I'm trying to parse https://github.com/tensorflow/tensorflow/blob/master/tensorflow/c/eager/gradients.h, which uses it as input in a few places. Is there a way I can generate a pointer type for it without actually parsing it? I'm not actually familiar with absl, can I just pass a vector?
There's no C API for that? Not even experimental? There's most likely something...
Not that I've been able to find, it just made it into 2.4.0-rc3. I expect there will be one eventually, but I wanted to see if I could get it to work from c++.
Somehow, probably, but it won't be acceptable for SIG-JVM.
Yeah, I didn't expect it to be this complicated when I started. Most likely going to have to wait for a c api to actually add it.
You can try to map them to generic pointers with .cast().pointerTypes("Pointer").
Checking how the Python API uses pybind11 to access these classes would also help.
Hum, it looks like they are adding C++ to their "C API", so that means we'll need to map those C++ classes. @karllessard
I think the way we should go about is to write manually the wrapping class for absl::Span<AbstractTensorHandle* const>, naming it like AbstractTensorHandleSpan or whatever, similar to what I had to do for std::string[] here:
https://github.com/bytedeco/javacpp-presets/blob/master/tensorflow/src/main/java/org/bytedeco/tensorflow/StringArray.java
We just need to declare the few methods that we find useful, and that's pretty reliable and easy to do. That's how pybind11 works as well, so we shouldn't run into any large issues doing it that way, if they intend their C++ API to be usable from Python that is.

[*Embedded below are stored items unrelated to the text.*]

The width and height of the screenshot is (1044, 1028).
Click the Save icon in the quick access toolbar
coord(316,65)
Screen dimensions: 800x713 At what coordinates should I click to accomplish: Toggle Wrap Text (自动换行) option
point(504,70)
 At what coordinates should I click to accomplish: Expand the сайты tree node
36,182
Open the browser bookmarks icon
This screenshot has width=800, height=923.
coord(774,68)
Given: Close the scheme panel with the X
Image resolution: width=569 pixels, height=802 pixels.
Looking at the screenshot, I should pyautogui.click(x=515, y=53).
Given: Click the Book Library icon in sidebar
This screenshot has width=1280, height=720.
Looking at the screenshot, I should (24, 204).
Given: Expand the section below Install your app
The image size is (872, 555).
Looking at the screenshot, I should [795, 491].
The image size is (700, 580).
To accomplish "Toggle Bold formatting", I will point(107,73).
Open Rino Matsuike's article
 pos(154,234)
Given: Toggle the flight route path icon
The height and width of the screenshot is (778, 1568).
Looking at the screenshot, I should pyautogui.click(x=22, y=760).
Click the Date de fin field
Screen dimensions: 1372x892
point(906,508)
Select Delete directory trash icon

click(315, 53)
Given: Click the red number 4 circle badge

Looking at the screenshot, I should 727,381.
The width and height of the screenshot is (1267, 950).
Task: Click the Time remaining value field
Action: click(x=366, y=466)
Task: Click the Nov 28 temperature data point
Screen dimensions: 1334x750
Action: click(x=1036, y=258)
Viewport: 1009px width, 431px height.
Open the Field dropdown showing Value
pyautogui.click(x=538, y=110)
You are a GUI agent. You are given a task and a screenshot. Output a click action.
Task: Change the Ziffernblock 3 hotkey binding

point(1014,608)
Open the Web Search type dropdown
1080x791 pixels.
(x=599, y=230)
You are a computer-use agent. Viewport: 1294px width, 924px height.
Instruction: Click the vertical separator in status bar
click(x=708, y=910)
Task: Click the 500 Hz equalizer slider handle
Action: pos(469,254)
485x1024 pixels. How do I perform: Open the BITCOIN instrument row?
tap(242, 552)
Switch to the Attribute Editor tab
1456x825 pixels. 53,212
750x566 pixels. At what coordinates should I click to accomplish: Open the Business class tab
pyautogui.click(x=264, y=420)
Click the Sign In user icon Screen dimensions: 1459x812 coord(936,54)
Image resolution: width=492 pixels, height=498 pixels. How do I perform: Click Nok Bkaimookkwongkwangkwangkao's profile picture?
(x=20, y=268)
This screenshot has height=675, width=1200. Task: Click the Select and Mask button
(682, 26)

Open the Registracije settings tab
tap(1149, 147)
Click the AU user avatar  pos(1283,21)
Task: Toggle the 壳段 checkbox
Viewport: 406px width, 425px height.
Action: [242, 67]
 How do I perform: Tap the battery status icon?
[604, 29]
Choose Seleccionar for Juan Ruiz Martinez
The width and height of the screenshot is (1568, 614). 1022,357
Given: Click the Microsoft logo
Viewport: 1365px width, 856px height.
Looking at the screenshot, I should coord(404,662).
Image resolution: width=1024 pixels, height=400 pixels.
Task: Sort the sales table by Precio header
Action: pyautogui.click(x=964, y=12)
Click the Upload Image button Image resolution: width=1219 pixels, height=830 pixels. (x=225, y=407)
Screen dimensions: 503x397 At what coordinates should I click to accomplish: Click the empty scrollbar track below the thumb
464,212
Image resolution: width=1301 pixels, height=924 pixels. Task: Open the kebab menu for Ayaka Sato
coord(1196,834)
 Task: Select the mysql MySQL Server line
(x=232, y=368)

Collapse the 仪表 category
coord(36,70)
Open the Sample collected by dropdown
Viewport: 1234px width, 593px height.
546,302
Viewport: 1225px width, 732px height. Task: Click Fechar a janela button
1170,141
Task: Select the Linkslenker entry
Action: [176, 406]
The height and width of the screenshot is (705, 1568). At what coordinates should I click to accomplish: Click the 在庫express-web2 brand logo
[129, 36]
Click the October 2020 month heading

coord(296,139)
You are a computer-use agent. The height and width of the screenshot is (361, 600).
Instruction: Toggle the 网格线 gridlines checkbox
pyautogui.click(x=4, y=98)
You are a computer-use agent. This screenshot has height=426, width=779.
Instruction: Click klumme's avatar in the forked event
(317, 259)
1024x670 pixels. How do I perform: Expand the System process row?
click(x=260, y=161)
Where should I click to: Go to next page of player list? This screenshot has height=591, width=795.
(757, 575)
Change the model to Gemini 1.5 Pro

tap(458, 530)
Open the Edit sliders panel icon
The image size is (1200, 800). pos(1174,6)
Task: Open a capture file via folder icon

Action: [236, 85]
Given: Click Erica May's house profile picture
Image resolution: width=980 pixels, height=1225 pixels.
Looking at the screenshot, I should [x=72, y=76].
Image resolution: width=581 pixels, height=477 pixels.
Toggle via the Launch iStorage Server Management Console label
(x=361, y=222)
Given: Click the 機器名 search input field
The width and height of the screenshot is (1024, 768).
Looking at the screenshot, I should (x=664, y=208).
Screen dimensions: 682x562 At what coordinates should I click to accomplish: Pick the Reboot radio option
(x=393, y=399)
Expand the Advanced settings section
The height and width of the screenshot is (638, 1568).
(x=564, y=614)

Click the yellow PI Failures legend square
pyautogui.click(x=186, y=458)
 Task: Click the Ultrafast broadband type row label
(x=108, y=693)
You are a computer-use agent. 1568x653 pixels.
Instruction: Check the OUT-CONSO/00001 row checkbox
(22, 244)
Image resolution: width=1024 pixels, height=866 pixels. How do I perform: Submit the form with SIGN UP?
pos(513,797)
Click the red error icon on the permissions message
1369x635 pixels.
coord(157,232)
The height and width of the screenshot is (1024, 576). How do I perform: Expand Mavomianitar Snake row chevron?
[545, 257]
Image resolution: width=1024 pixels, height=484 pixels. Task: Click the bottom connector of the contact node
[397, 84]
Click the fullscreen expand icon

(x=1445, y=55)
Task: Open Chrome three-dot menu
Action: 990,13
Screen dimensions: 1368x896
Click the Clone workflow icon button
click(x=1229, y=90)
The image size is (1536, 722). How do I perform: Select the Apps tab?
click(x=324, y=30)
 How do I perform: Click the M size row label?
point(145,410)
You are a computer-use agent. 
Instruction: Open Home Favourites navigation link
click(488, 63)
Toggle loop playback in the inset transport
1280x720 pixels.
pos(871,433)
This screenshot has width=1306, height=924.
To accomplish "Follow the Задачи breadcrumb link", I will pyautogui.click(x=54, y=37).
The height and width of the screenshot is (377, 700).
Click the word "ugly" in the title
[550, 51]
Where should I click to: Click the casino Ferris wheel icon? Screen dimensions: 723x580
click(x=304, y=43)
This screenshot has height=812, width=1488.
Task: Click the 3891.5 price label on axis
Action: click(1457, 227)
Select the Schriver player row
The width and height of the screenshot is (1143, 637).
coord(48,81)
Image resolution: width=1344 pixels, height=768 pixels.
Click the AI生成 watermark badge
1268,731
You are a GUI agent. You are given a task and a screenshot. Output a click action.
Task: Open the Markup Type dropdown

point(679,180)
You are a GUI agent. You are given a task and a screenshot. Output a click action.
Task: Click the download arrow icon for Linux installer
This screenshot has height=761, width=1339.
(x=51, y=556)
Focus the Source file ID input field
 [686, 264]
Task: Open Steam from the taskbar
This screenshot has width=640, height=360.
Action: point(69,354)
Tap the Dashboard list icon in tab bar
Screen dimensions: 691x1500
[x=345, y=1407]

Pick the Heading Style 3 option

It has to be a mistake that C++ ended up in the C API, @rnett I would suggest to raise this as an issue in https://github.com/tensorflow/tensorflow.
I think the custom wrapper class @saudet is suggesting could be an acceptable workaround but let's see what folks at Google have to say about it first.
Do you know what tensorflow's intended demarcation is between the C api and the C++? Because there's lots of C++ in the .cc files but it seems to be kept out of the header files for the most part. There's no TF_CAPI_EXPORT on any of the gradient stuff either so it may just be internal apis but not marked as such. abstract_context.h and the other abstract_ files have this issue too.
Yes, implementation of that layer is still in C++ but the API itself, as defined in the header, should be pure C and protected by extern "C" to make it explicit. At least that was the original intent of one of its principal author at the time it has been created (Asim Shankar) knowing that it would be easier for other languages to bind to a pure C API than C++, hence the name.
Some of the new header seems to respect properly this design (ex: kernels.h) but you are right that others are not following the same rules (tape.h is another). I don't know why such files land in the ABI layer, unless Google have decided that the "C" in "C API" is no more required. If that's the case, we need to know.